Title:Sia-m7G: Predicting m7G Sites through the Siamese Neural Network with an Attention Mechanism
Volume: 19
Issue: 10
Author(s): Jia Zheng*Yetong Zhou
Affiliation:
- School of Science, Dalian Maritime University, Dalian, 116026, China
Keywords:
N7 methylguanosine, predictor, deep learning, siamese neural network, protein synthesis, genomic sequences.
Abstract:
Background: The chemical modification of RNA plays a crucial role in many biological
processes. N7-methylguanosine (m7G), being one of the most important epigenetic modifications,
plays an important role in gene expression, processing metabolism, and protein synthesis. Detecting
the exact location of m7G sites in the transcriptome is key to understanding their relevant mechanism
in gene expression. On the basis of experimentally validated data, several machine learning or
deep learning tools have been designed to identify internal m7G sites and have shown advantages
over traditional experimental methods in terms of speed, cost-effectiveness and robustness.
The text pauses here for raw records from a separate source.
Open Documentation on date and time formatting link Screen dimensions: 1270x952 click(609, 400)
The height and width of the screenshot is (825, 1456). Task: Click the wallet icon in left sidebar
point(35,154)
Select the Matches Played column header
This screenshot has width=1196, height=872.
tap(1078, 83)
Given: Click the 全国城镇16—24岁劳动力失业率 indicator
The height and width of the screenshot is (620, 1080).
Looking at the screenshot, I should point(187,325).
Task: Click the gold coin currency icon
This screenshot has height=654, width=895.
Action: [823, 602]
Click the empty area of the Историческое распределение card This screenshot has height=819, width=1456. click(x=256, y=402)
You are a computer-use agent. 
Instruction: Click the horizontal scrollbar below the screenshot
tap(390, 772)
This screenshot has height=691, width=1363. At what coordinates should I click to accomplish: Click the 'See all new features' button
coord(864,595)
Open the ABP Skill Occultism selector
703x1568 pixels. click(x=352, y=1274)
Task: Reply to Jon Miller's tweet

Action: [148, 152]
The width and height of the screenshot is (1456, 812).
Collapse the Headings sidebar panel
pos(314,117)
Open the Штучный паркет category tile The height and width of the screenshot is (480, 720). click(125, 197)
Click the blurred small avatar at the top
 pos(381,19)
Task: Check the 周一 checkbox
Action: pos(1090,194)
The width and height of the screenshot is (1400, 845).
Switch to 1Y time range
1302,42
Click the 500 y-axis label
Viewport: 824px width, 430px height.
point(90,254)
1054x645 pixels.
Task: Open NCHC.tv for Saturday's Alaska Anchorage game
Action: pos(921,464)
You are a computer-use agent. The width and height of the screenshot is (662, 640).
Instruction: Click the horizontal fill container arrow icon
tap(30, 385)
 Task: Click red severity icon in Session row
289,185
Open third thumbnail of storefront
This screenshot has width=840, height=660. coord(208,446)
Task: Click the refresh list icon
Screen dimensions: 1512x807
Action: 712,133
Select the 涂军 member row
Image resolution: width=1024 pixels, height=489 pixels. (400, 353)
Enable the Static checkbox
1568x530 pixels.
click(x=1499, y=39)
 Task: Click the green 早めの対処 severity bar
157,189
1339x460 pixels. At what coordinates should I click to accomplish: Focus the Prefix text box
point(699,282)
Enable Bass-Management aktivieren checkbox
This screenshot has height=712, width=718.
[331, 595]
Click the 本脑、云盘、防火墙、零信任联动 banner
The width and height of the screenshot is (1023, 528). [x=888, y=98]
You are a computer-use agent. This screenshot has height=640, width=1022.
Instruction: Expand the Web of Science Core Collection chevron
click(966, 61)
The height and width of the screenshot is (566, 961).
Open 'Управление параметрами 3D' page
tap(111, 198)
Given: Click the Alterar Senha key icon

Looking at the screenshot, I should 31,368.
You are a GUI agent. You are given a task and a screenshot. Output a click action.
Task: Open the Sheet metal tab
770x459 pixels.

Aims: In this study, we aim to develop a computational model to help predict the exact location of
m7G sites in humans.
Objective: Simple and advanced encoding methods and deep learning networks are designed to
achieve excellent m7G prediction efficiently.
Methods: Three types of feature extractions and six classification algorithms were tested to identify
m7G sites. Our final model, named Sia-m7G, adopts one-hot encoding and a delicate Siamese neural
network with an attention mechanism. In addition, multiple 10-fold cross-validation tests were
conducted to evaluate our predictor.
Results: Sia-m7G achieved the highest sensitivity, specificity and accuracy on 10-fold crossvalidation
tests compared with the other six m7G predictors. Nucleotide preference and model visualization
analyses were conducted to strengthen the interpretability of Sia-m7G and provide a further
understanding of m7G site fragments in genomic sequences.
Conclusion: Sia-m7G has significant advantages over other classifiers and predictors, which proves
the superiority of the Siamese neural network algorithm in identifying m7G sites.